Nel dettaglio, le tappe prevedono: autopsia per accertare eventuali cause naturali (ad esempio un malore improvviso) che spieghino la sbandata; perizia cinematico-dinamica con misurazioni sul campo e simulazioni; estrazione dati dal sistema elettronico dell’auto (se presente) e dalla centralina airbag; rilievo completo della segnaletica e dello stato manutentivo; acquisizione delle testimonianze chiave con riscontri oggettivi. Ogni numero—metri, gradi, km/h, millisecondi—entra in un modello che deve reggere al contraddittorio.

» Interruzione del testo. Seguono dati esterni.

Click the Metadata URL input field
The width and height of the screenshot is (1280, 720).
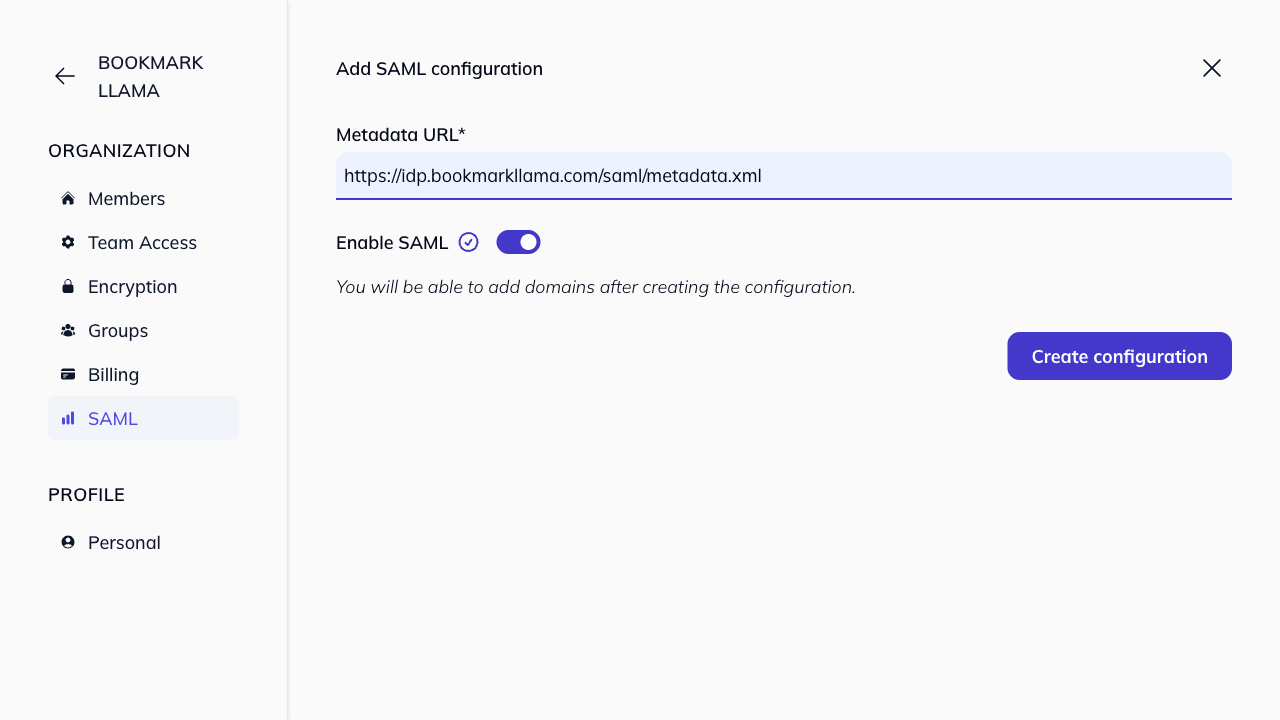click(783, 175)
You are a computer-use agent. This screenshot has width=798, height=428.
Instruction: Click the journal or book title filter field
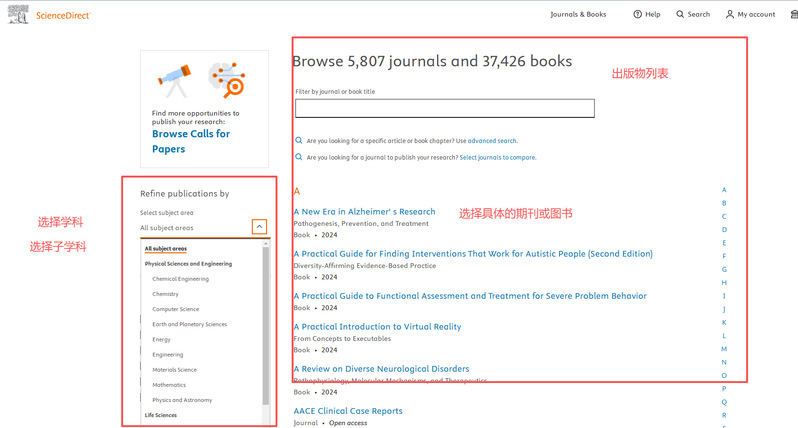click(444, 108)
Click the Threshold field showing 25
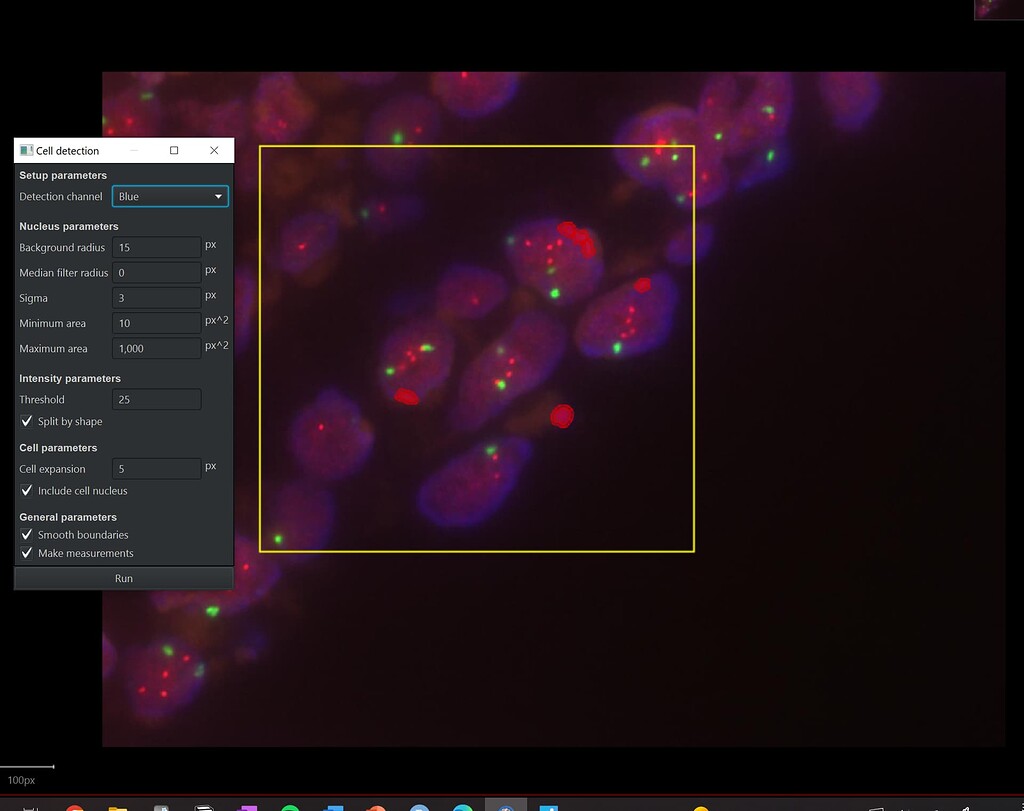This screenshot has height=811, width=1024. [x=156, y=399]
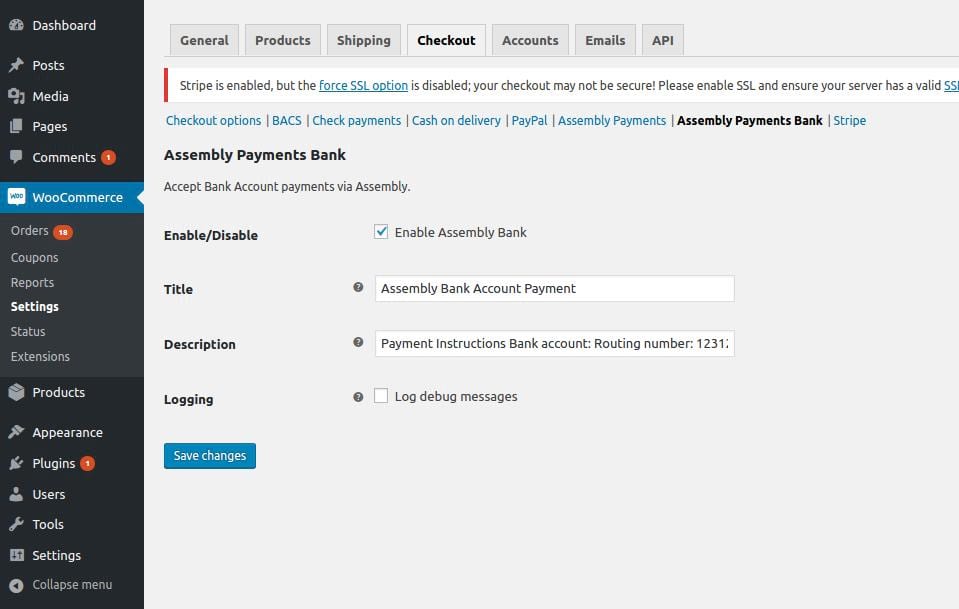Click the Appearance paintbrush icon

coord(16,432)
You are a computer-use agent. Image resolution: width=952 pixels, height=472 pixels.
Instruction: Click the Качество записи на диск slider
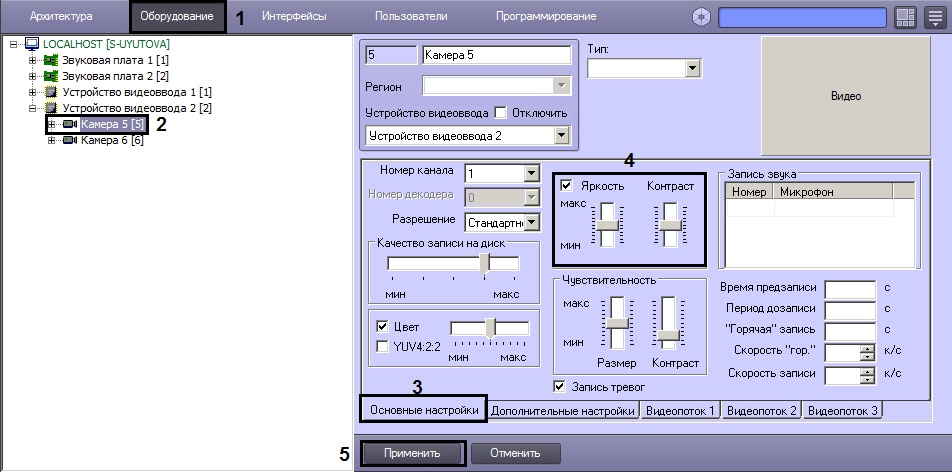coord(484,262)
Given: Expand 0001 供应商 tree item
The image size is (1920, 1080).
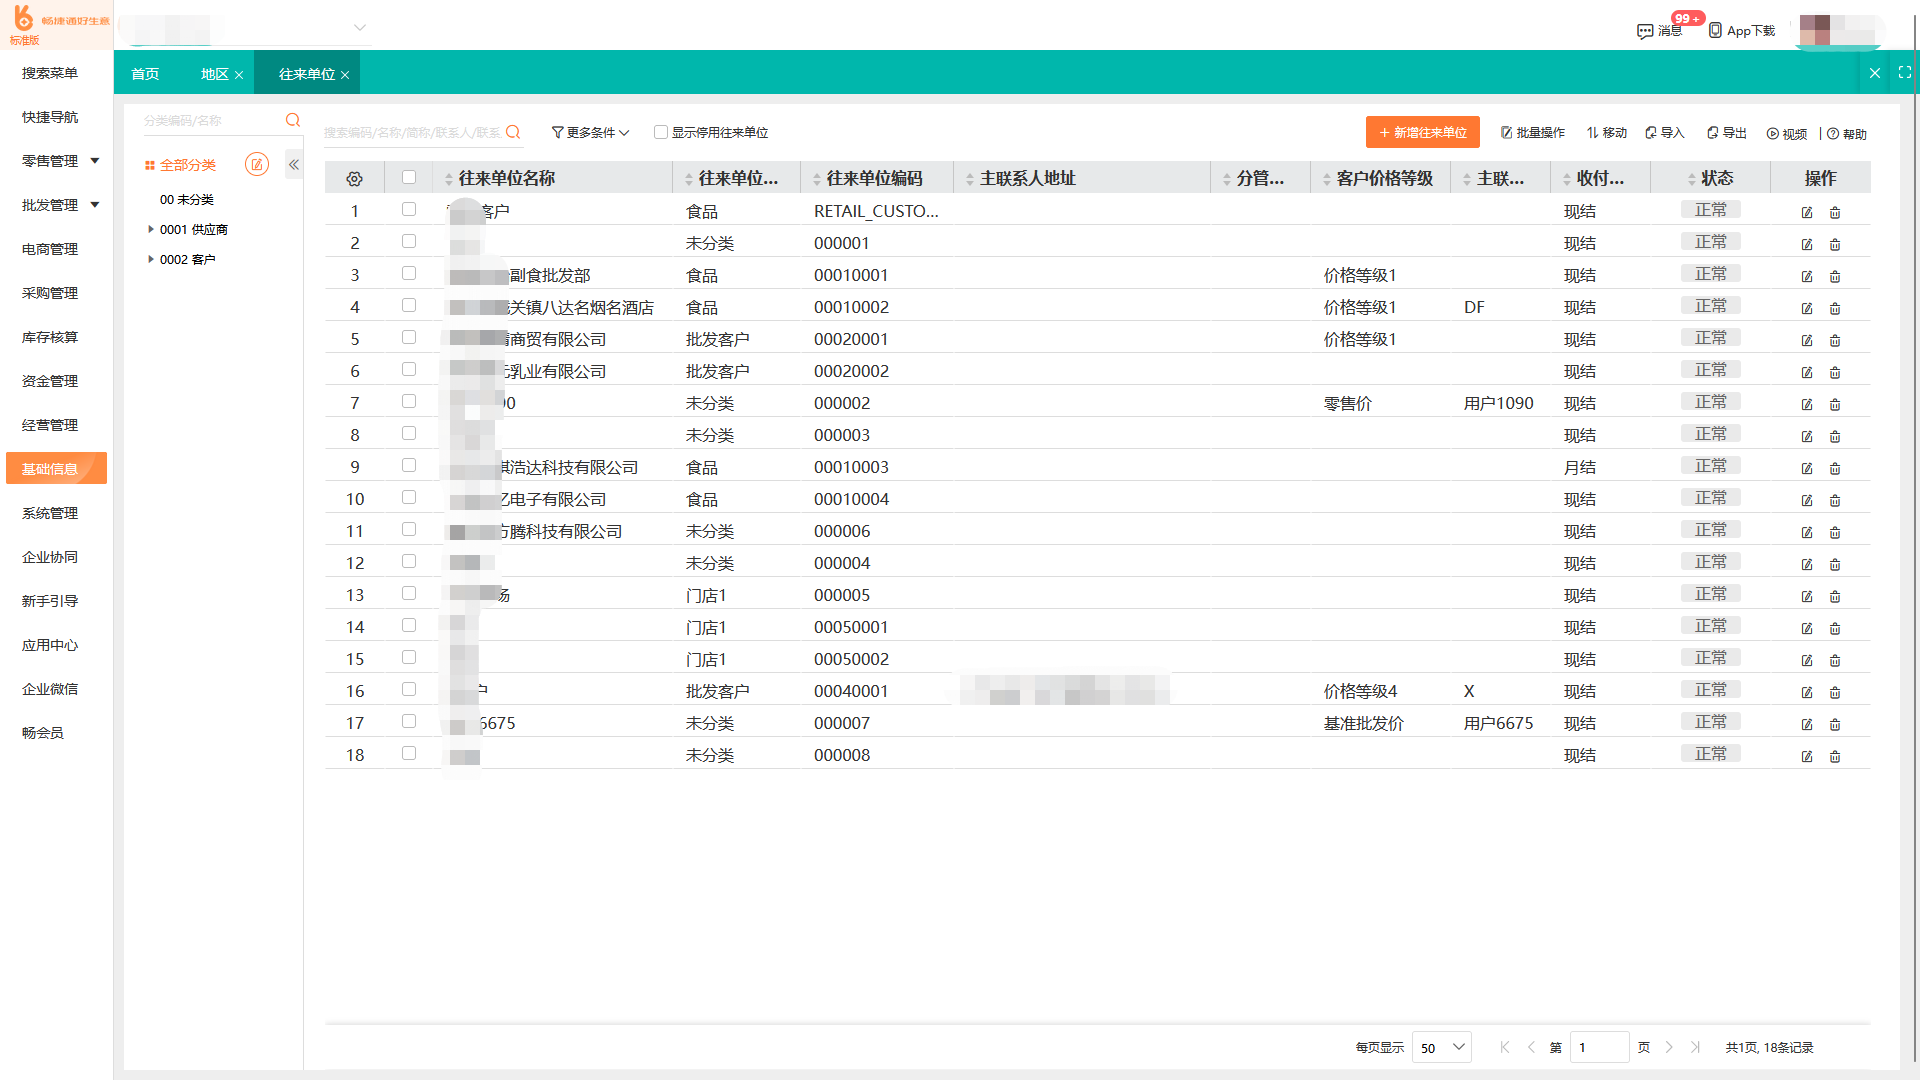Looking at the screenshot, I should point(149,229).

Esiti dei test e riservatezza

Come prassi, al conducente vengono effettuati test alcolemici e tossicologici. Al momento non risultano comunicazioni ufficiali sugli esiti. È un punto che spesso alimenta illazioni, ma in questa fase la riservatezza tutela indagine e persone. Allo stesso modo, l’eventuale consulenza di parte della difesa tenderà a ricostruire in modo granulare i margini di evitabilità, anche valutando tempi umani di reazione compatibili con un evento improvviso.

Le verifiche tecniche: velocità, minuti, centimetri

Le perizie di incidentologia stradale lavorano su tre piani: cinematica dell’impatto, dinamica pre-urto, biomeccanica degli esiti. La cinematica si affida al rilievo delle posizioni finali, alla deformazione dei corpi, alle tracce sull’asfalto. La dinamica ricostruisce accelerazioni, frenate, scarti, uso dei pedali, eventuale sterzata. La biomeccanica valuta compatibilità tra lesioni e modalità d’urto. Nel caso di Fenegrò, il punto di contatto rispetto al margine della ciclabile dirà moltissimo: se l’urto è avvenuto oltre la linea di separazione con una penetrazione profonda della carrozzina in corsia, i tempi di reazione si accorciano fino quasi ad azzerarsi; se invece il contatto è a ridosso del margine, diventano decisive la velocità del veicolo e la distanza laterale mantenuta.

Un passaggio tecnico spesso frainteso è la lettura delle tracce di frenata sulle auto moderne con ABS e sistemi di frenata automatica: l’assenza di segni “classici” non significa assenza di decelerazione, che può essere rilevata dai dati elettronici di bordo. L’eventuale attivazione dell’AEB (se presente) e i tempi di pre-carica dell’impianto frenante possono offrire un quadro molto fine su quando il sistema ha “visto” l’ostacolo e come ha reagito, in parallelo o meno all’azione del conducente.

Il ruolo possibile del malore

L’ipotesi malore—ventilata nelle primissime ore—non è un dettaglio: inquadra la causalità dell’evento. Se gli esami istologici dovessero confermare una perdita di coscienza, il nesso causale tra condotta di guida e decesso potrebbe risultare attenuato, spostando il baricentro sulle condizioni imprevedibili della vittima. Non sarebbe automaticamente una scriminante totale: resterebbero da valutare velocità e distanze. Ma cambia molto. Al contrario, se l’autopsia non rilevasse fattori interni, gli inquirenti guarderebbero con più forza alle condizioni esterne (urti precedenti, buche, ostacoli, vibrazioni, errori di guida, improvviso cedimento meccanico della carrozzina).

La vittima e il paese: chi era Paolo Saibene

Paolo Saibene, 81 anni, viveva a Fenegrò con la famiglia. Un uomo che in paese conoscevano in tanti, ex meccanico/operaio, abitudini regolari, la carrozzina elettrica come compagna di autonomia. La mattina dell’incidente stava facendo il tragitto che conosceva meglio. Nel giro di poche ore, il suo nome ha smesso di essere un volto famigliare e si è trasformato in atto giudiziario e notizia nazionale. La comunità si è stretta attorno ai familiari; la voce che corre in paese è la più semplice e dolorosa: “Era una persona per bene”. Mentre le indagini vanno avanti, è giusto ricordare che al centro ci sono vite e relazioni, non solo perizie e verbali.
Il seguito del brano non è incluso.